**The problem:**
Copy the lines below word for word, starting with the line containing "Focus the Kodu daxil et field" and continuing through the line containing "Action: [x=132, y=338]".

**Raw records:**
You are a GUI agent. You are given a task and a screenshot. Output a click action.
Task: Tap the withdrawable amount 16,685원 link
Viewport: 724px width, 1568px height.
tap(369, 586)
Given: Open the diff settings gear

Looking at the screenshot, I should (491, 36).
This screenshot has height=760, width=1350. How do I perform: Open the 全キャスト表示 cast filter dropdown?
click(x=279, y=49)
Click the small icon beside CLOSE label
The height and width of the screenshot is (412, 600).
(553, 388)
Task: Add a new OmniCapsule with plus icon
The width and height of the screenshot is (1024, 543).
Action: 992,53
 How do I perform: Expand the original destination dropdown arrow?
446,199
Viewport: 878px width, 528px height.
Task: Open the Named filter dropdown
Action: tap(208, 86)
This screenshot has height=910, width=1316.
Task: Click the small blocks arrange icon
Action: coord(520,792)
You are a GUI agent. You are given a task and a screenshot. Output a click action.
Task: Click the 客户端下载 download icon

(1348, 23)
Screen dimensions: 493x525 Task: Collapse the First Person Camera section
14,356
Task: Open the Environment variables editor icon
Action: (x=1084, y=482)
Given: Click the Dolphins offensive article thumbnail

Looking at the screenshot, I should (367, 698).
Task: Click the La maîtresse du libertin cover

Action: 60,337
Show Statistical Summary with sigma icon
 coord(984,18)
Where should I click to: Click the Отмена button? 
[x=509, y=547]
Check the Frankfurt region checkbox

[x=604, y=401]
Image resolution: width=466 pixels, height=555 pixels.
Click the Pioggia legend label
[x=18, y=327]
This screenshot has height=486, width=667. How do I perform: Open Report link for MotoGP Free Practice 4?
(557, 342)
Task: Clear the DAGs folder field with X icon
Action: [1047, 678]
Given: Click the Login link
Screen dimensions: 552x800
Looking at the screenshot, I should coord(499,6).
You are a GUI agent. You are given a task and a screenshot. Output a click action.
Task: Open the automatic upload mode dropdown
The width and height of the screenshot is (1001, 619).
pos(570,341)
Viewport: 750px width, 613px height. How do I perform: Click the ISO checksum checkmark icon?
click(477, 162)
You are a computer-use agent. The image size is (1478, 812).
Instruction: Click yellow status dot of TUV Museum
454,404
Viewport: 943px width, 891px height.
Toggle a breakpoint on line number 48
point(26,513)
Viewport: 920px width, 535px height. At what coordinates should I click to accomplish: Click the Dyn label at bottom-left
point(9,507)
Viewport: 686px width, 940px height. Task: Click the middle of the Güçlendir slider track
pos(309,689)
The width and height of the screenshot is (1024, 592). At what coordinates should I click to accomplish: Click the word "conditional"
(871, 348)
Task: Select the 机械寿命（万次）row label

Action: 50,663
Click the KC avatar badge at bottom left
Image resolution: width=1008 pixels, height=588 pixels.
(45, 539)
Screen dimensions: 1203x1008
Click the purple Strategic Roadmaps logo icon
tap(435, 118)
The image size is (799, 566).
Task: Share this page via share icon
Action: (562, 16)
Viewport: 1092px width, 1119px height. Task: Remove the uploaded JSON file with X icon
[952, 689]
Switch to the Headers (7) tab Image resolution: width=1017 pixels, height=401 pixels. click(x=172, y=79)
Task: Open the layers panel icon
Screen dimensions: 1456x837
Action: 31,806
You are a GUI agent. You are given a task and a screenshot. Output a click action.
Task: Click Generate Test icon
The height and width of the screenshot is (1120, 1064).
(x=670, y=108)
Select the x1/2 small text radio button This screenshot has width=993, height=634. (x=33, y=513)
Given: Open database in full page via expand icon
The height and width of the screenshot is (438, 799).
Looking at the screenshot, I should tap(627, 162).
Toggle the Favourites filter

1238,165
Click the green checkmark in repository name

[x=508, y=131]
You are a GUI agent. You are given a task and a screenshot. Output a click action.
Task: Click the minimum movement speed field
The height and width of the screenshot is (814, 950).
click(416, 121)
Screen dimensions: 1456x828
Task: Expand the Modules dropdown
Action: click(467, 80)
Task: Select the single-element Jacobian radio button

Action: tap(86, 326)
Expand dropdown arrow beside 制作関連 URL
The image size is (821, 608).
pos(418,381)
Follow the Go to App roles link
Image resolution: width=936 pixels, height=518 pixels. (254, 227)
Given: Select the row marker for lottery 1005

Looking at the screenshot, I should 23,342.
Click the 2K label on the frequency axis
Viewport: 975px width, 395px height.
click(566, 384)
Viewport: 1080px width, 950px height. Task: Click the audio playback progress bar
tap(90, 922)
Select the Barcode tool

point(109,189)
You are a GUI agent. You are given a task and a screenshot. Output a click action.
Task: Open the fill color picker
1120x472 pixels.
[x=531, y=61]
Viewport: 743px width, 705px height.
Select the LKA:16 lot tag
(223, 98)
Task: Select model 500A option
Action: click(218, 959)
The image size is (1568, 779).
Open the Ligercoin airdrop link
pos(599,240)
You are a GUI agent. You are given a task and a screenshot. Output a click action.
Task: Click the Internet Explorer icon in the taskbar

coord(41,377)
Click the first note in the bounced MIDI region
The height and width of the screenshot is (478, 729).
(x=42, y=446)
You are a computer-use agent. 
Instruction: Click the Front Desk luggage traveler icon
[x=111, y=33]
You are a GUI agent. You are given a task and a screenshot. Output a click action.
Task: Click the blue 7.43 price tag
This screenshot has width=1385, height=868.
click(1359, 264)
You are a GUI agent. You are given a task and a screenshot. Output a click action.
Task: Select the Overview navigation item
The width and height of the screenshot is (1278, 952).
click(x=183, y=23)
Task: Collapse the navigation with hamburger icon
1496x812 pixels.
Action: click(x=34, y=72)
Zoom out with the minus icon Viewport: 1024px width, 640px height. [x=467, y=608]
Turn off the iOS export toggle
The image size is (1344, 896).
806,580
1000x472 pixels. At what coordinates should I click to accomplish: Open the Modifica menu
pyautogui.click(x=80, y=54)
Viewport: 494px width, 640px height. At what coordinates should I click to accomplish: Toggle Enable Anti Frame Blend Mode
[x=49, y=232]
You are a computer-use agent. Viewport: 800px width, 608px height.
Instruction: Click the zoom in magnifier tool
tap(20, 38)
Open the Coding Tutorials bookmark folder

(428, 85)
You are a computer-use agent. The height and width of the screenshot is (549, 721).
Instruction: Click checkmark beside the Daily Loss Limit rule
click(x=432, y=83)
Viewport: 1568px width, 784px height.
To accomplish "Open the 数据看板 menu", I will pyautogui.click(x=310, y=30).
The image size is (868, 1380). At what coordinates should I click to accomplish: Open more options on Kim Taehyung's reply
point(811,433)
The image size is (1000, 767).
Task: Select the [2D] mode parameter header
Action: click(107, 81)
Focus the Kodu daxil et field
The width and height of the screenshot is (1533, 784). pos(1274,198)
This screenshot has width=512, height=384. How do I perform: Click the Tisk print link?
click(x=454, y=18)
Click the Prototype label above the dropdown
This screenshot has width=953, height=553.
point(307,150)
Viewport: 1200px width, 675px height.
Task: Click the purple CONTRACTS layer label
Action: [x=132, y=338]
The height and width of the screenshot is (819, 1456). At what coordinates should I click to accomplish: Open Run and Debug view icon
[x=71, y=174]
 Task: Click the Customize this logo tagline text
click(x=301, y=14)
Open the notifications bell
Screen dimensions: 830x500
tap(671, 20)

**Result:**
Focus the Kodu daxil et field
The width and height of the screenshot is (1533, 784). pos(1274,198)
This screenshot has width=512, height=384. How do I perform: Click the Tisk print link?
click(x=454, y=18)
Click the Prototype label above the dropdown
This screenshot has width=953, height=553.
point(307,150)
Viewport: 1200px width, 675px height.
Task: Click the purple CONTRACTS layer label
Action: [x=132, y=338]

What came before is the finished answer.